Almost 50% of CEOs who have cancelled key strategic initiatives in recent months consider a shortage of skills to be responsible. The financial sector is particularly pressurised, with an inability to recruit accountants. But is it only a lack of skills that many high-powered businesses face? As Millennials continue to enter the workplace, many companies are finding this new generation often display an innate criticism of ‘antiquated’ technology. Raised on futuristic PCs and iPhones, they demand the latest in digitalisation and are prepared to reject any job that doesn’t offer it. At least 40% of CEOs proffer a pessimistic scenario where the challenge to recruit talented professionals will only get worse.

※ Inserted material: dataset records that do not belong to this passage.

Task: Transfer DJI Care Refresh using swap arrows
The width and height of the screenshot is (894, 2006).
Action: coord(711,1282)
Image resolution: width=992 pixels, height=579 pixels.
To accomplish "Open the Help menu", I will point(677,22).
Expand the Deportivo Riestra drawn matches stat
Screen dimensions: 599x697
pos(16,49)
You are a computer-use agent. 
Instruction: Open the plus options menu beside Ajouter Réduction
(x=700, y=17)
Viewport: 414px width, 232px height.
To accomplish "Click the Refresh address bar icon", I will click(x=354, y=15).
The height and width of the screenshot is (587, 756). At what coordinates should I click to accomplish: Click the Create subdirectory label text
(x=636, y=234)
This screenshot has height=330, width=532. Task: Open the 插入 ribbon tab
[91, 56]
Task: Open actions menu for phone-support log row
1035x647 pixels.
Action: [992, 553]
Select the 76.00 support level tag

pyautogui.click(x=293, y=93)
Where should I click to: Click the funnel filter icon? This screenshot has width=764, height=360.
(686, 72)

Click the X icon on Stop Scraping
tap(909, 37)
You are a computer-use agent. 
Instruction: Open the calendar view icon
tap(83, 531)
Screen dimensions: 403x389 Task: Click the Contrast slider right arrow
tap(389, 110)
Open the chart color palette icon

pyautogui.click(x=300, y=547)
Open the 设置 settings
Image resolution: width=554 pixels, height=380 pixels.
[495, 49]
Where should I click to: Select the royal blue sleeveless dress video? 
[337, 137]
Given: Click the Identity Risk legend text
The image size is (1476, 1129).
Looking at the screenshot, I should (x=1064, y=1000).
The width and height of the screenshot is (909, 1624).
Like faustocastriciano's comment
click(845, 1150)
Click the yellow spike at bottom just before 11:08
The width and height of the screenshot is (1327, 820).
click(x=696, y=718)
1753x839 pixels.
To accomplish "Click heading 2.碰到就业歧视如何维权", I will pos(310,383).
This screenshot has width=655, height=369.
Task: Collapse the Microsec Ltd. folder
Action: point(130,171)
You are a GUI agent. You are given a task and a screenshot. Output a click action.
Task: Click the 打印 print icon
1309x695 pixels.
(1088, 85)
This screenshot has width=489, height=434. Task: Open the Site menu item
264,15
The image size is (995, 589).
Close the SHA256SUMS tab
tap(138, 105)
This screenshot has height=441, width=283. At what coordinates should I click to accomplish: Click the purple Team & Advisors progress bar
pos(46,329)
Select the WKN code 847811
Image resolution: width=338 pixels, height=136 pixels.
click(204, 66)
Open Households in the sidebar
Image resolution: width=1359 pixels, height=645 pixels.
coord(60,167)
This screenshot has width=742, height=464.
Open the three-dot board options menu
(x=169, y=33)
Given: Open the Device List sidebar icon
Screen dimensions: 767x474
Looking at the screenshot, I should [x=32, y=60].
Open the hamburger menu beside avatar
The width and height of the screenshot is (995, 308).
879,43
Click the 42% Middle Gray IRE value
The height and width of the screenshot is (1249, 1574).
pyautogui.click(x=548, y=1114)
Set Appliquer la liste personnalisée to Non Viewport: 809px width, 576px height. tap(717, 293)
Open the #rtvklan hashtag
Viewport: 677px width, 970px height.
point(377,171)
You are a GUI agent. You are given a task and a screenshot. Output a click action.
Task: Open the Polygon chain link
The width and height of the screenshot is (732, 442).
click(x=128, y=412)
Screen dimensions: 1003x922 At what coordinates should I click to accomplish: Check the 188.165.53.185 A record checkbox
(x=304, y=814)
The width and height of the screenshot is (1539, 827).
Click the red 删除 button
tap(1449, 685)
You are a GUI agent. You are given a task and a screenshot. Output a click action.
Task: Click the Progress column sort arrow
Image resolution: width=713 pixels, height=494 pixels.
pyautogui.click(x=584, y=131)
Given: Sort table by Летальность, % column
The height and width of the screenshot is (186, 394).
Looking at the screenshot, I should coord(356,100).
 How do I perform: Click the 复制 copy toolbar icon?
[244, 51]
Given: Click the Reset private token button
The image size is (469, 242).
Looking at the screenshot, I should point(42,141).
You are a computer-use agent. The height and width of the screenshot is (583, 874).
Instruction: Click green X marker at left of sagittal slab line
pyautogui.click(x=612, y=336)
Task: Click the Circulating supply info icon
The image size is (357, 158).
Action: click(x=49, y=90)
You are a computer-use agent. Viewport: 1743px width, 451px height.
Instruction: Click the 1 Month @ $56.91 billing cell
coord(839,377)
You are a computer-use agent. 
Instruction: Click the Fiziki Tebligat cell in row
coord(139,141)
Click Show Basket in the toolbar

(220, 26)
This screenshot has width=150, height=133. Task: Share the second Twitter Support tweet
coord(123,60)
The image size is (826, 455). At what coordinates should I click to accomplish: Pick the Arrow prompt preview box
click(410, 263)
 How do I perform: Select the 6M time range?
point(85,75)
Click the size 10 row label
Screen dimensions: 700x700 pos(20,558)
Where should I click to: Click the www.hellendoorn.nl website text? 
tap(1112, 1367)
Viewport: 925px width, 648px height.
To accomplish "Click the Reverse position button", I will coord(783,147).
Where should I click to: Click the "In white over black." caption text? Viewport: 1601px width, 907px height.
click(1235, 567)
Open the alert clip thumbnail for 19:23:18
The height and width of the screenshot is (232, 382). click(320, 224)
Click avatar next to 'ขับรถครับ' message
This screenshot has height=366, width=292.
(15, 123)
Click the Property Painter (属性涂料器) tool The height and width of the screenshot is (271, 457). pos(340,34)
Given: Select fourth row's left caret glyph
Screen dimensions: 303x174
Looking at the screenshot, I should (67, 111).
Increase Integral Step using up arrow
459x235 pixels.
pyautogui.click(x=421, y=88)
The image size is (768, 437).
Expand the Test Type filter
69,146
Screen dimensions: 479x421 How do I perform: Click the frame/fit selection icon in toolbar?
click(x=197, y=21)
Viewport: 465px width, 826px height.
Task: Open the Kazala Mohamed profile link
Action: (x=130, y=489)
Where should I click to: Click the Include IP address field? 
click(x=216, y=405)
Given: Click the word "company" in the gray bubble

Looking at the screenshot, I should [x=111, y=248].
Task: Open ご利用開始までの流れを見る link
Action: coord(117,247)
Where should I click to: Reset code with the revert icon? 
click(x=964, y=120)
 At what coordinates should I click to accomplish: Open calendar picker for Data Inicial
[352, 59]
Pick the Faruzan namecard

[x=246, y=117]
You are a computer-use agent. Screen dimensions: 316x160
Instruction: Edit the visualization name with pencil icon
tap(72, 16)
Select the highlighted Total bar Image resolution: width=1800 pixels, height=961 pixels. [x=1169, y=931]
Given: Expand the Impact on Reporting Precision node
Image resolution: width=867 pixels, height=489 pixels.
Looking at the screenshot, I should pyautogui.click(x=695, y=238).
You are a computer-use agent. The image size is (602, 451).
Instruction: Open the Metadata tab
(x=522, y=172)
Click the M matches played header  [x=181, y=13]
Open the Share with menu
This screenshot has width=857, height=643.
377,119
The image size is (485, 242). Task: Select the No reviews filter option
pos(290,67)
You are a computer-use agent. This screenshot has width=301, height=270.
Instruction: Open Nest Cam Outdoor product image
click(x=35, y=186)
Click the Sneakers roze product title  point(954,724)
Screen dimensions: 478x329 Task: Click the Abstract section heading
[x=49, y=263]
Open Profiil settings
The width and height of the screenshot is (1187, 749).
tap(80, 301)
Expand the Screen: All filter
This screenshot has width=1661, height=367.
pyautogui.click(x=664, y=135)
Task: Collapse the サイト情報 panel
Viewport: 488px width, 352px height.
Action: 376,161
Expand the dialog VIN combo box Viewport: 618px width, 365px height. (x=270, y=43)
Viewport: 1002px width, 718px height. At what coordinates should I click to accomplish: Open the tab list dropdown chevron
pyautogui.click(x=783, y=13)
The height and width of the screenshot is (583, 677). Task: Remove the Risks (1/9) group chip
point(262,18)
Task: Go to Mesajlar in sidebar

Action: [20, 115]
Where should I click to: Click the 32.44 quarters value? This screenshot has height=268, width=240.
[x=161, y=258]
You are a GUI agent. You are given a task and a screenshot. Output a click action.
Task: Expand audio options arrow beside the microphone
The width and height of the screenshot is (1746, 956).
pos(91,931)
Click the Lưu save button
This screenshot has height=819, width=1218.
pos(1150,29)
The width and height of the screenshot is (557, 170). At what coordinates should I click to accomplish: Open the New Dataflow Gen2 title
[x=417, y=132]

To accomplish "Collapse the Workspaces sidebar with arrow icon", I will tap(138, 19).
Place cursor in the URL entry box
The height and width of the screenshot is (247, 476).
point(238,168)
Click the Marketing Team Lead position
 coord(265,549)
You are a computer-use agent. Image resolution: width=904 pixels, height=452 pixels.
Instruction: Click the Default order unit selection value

Next generation workers are due to account for 50% of a global workforce that is more mobile than any other. 90% take it for granted that they will frequently move to new companies around the world and more disturbingly, 48% who have only just been appointed admit they are actively seeking their next placement. 55% considered they had already compromised by accepting their current positions. Businesses facing an uphill struggle with such a demanding workforce can only hope their transition to digitalisation will mollify their younger generation of employees enough to stay put.
More than 50% of Millennials use electronic communication in all aspects of office life. Some even claim to feel uncomfortable during face-to-face meetings. Their reliance on technology is paramount. Many ‘stone age’ companies are slowly realising their next generation of professionals are already leaving for their far-flung, technologically advanced competitors. Businesses can only strive to install, at a frantic pace, the very latest in digitalisation technology in a desperate bid to entice the next generation of talent.